═══ SUPPLIED ENTRIES

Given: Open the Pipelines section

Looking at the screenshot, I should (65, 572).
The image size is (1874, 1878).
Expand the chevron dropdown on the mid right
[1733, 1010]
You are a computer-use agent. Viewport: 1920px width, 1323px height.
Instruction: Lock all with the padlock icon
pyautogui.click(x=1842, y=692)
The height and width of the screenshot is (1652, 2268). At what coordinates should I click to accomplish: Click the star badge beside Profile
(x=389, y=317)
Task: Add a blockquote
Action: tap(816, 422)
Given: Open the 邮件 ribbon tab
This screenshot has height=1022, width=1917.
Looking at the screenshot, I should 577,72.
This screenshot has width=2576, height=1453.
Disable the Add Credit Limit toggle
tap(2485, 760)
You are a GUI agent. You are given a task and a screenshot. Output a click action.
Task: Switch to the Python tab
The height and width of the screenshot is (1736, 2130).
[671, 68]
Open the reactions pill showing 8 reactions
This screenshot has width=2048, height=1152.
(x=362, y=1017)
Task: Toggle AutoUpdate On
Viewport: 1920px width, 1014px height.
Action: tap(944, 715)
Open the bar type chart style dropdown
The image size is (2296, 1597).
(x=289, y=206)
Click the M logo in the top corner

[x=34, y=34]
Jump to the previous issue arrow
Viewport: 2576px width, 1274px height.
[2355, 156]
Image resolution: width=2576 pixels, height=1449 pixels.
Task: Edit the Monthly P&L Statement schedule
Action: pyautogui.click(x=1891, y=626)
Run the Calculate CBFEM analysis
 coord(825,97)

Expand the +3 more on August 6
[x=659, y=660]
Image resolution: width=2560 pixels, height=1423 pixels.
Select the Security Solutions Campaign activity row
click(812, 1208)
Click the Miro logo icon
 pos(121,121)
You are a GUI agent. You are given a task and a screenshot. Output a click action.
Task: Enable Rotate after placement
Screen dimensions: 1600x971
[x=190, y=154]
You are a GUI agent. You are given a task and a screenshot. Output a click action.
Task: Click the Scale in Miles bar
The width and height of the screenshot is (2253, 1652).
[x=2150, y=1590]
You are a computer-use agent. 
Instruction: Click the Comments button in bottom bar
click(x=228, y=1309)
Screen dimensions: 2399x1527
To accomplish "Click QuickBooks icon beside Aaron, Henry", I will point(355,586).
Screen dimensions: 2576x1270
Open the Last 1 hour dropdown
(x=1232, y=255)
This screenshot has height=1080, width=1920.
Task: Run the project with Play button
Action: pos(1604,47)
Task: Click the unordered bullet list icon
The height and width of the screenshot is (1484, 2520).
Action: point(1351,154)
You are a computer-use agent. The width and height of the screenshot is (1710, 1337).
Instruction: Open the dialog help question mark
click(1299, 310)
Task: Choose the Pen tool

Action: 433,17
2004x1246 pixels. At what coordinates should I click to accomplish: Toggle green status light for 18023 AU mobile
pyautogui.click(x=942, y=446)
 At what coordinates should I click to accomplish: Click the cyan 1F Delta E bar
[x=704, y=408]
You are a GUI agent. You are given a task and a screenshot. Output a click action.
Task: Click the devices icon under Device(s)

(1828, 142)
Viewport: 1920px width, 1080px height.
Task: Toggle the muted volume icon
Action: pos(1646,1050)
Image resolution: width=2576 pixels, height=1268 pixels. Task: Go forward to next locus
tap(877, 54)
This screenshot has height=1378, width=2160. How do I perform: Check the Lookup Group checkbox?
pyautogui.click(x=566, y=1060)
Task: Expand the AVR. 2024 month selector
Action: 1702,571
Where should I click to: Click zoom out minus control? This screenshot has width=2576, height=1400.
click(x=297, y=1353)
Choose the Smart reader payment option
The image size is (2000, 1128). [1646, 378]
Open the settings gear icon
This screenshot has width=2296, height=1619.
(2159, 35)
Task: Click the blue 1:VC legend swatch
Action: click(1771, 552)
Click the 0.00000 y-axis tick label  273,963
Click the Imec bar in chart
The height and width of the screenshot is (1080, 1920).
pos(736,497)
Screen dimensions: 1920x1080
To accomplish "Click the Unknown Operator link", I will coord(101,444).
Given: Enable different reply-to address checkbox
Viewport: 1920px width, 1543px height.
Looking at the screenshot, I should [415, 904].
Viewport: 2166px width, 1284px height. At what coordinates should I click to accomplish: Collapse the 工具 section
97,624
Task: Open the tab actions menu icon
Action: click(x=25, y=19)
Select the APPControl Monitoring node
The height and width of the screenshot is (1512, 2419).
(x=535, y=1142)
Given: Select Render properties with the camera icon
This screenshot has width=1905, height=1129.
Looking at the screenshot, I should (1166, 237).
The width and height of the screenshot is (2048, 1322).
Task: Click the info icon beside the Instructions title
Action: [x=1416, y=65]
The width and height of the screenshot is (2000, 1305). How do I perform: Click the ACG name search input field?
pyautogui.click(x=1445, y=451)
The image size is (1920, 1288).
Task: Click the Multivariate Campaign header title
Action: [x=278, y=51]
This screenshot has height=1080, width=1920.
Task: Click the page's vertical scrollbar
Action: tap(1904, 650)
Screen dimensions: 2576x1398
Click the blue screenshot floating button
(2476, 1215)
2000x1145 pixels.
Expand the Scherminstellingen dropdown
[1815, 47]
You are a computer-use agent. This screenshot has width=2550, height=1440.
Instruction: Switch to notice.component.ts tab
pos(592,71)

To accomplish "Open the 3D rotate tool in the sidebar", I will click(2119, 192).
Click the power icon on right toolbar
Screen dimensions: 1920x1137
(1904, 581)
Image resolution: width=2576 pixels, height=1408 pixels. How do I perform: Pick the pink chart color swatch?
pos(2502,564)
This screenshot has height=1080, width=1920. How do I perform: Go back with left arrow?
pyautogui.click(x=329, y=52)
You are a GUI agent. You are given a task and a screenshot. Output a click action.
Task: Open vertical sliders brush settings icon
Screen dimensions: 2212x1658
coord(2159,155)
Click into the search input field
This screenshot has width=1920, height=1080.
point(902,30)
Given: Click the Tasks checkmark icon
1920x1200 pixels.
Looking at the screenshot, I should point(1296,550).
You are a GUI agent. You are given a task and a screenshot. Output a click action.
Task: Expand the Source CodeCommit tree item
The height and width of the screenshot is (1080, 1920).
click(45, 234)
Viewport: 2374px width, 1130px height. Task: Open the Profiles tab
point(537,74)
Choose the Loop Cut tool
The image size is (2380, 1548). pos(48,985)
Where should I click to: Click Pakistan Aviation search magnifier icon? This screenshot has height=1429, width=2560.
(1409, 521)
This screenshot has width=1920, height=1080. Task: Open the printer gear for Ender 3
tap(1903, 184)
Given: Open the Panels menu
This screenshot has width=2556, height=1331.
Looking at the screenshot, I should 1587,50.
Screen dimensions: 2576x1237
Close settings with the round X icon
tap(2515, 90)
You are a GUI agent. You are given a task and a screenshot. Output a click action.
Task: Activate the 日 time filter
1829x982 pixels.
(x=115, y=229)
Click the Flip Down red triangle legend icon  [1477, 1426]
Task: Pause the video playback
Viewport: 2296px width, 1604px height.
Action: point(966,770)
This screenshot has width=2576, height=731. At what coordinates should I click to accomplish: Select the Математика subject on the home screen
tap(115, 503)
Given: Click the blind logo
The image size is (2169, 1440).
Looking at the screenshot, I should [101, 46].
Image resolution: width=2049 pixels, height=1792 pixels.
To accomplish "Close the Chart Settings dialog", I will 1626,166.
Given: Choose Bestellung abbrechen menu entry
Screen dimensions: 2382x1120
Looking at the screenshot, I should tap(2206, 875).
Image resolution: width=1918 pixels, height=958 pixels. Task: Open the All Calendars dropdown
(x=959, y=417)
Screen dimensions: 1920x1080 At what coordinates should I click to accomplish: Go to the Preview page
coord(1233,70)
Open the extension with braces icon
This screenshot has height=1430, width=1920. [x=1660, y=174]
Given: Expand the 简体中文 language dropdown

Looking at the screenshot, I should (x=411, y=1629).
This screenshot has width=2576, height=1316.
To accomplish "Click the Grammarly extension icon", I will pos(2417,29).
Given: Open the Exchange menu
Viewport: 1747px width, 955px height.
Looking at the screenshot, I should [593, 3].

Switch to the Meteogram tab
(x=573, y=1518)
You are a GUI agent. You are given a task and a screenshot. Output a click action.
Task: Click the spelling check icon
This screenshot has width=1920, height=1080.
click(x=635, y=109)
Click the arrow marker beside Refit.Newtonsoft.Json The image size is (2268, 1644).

══════

▶ [THE PROBLEM]:
Check all the records above and select each line where the string "Enable" is found.

▶ [RESPONSE]:
Task: Enable Rotate after placement
Given: Enable different reply-to address checkbox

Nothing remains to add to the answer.